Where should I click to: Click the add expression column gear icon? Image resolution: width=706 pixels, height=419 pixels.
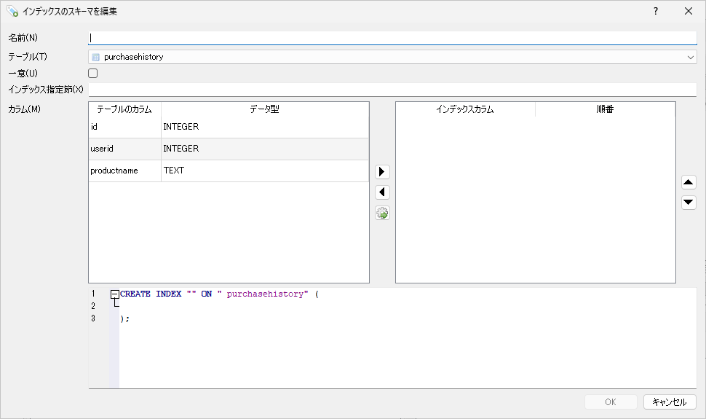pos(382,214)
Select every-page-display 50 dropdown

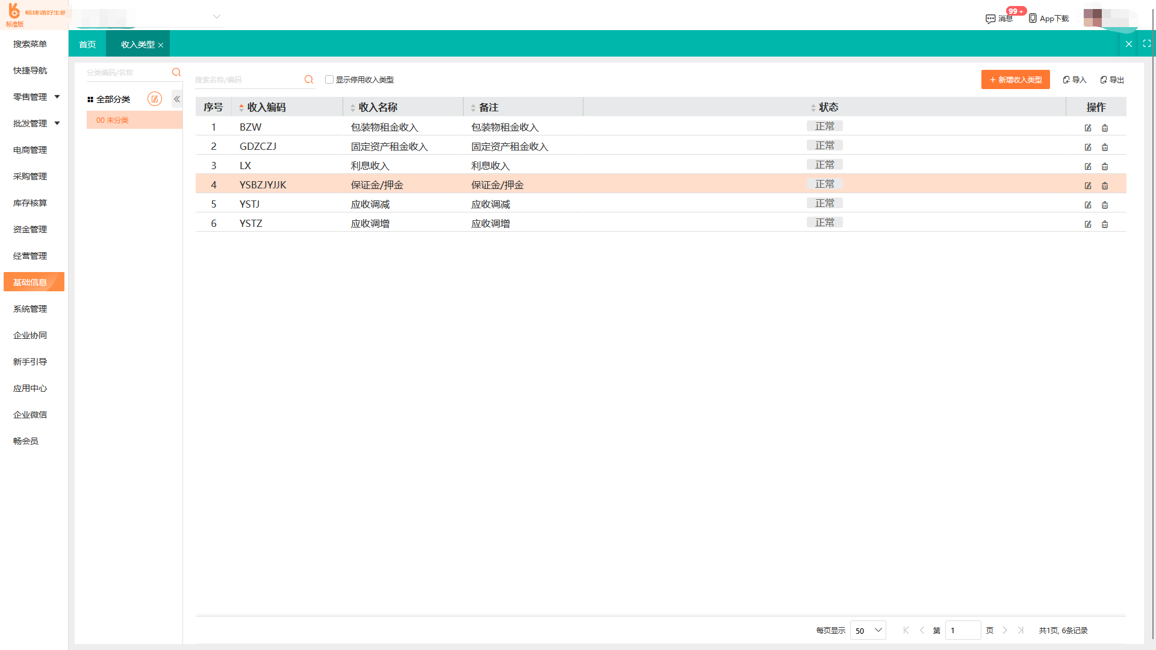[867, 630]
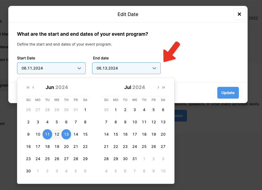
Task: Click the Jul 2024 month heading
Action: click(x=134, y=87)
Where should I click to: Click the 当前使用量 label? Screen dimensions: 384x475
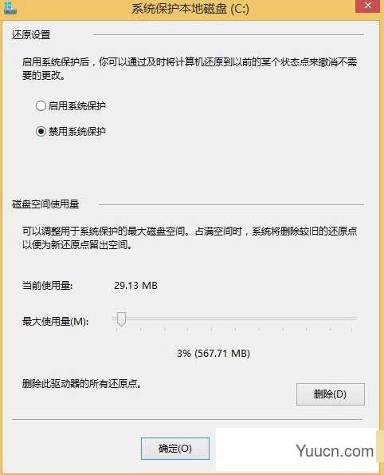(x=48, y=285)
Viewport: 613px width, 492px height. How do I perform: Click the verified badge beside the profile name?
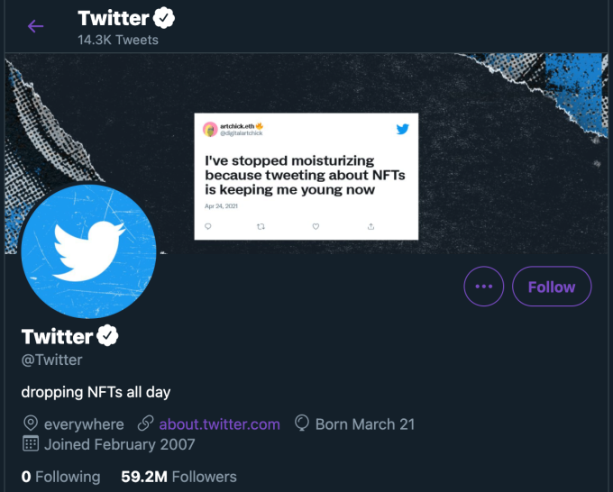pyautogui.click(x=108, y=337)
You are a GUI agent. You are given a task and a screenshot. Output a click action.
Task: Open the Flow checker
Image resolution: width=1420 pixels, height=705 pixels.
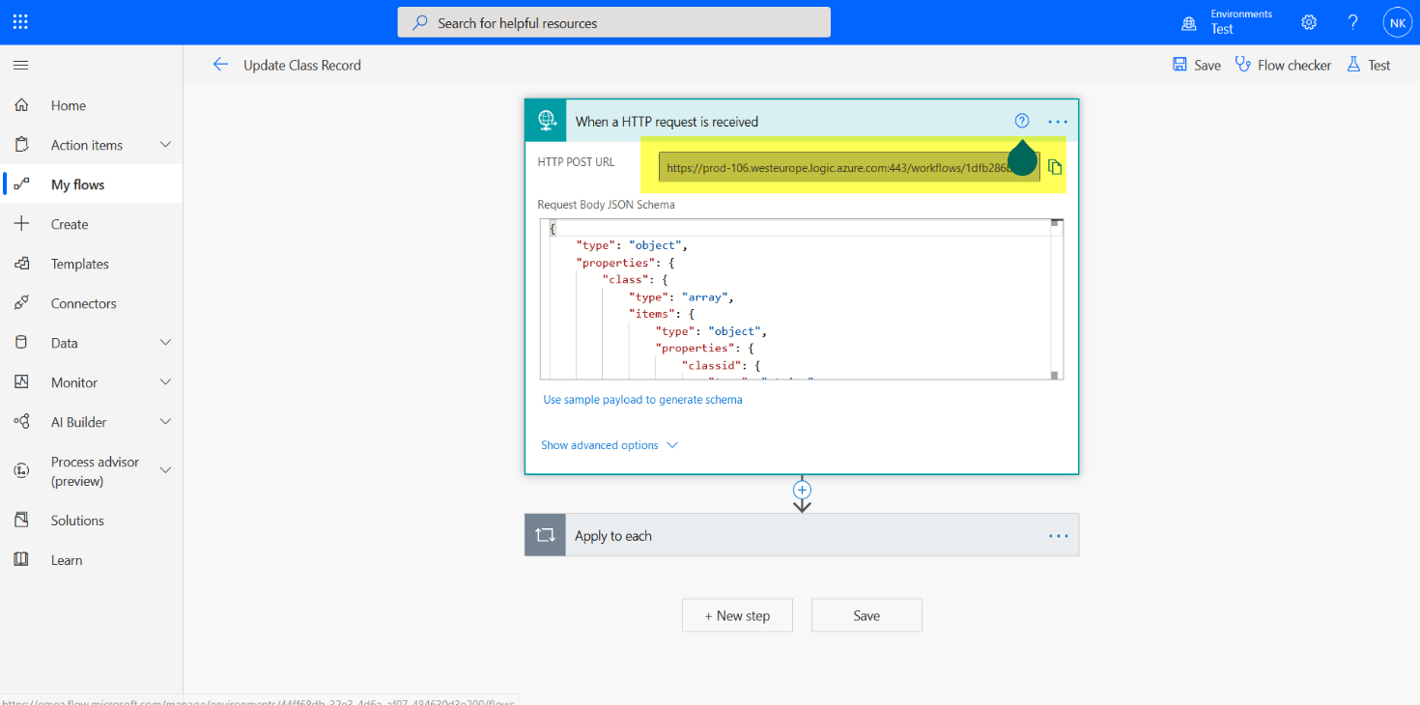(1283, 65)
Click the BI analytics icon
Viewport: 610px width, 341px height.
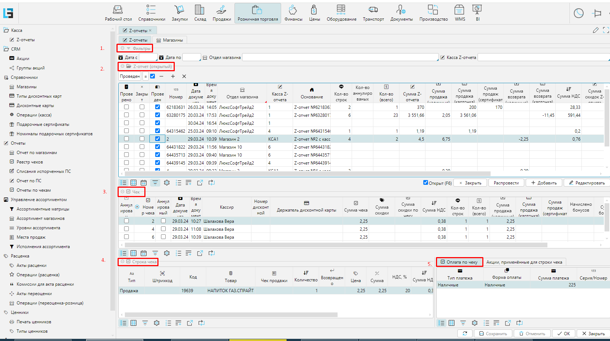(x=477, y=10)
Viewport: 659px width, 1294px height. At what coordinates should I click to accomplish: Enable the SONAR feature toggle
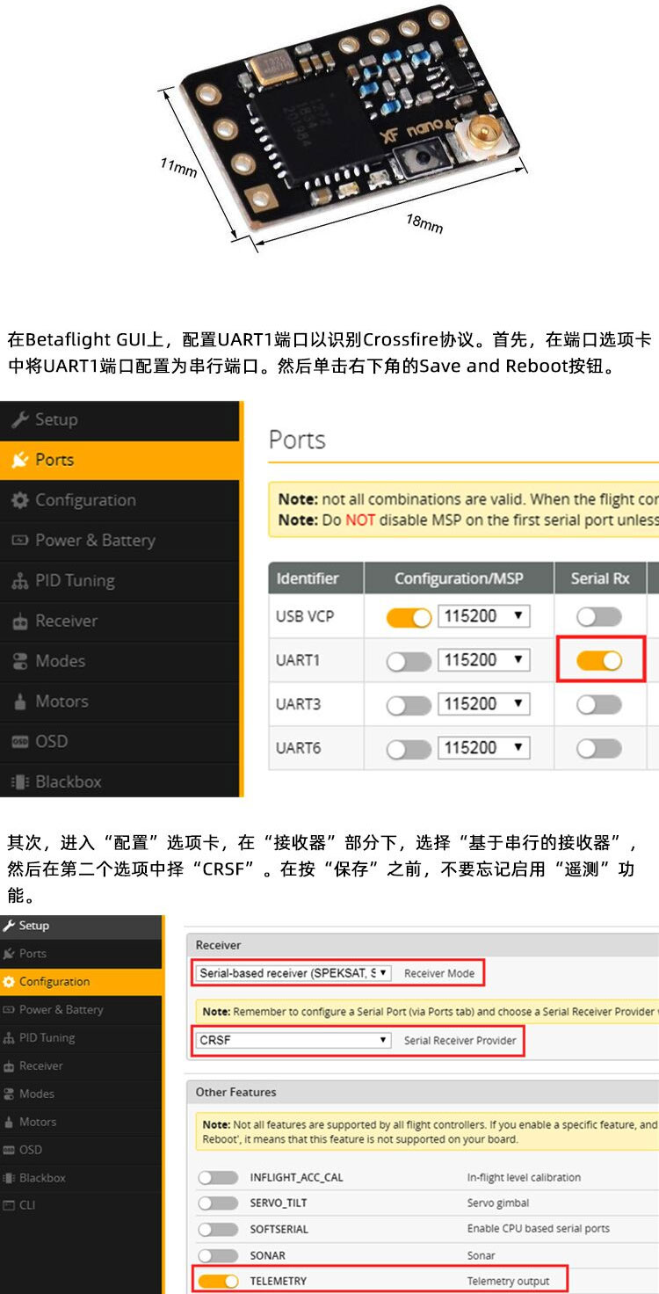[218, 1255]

-=-=-

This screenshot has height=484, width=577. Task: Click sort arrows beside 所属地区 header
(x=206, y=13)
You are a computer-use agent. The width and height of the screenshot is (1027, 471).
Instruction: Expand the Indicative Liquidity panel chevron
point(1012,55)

-=-=-

Problem to work on - When a line in the listing has the word "agent", return that line.

Solution to this problem -
You are a GUI agent. You are given a task and a screenshot. Output a click action.
You are a computer-use agent. The width and height of the screenshot is (1027, 471).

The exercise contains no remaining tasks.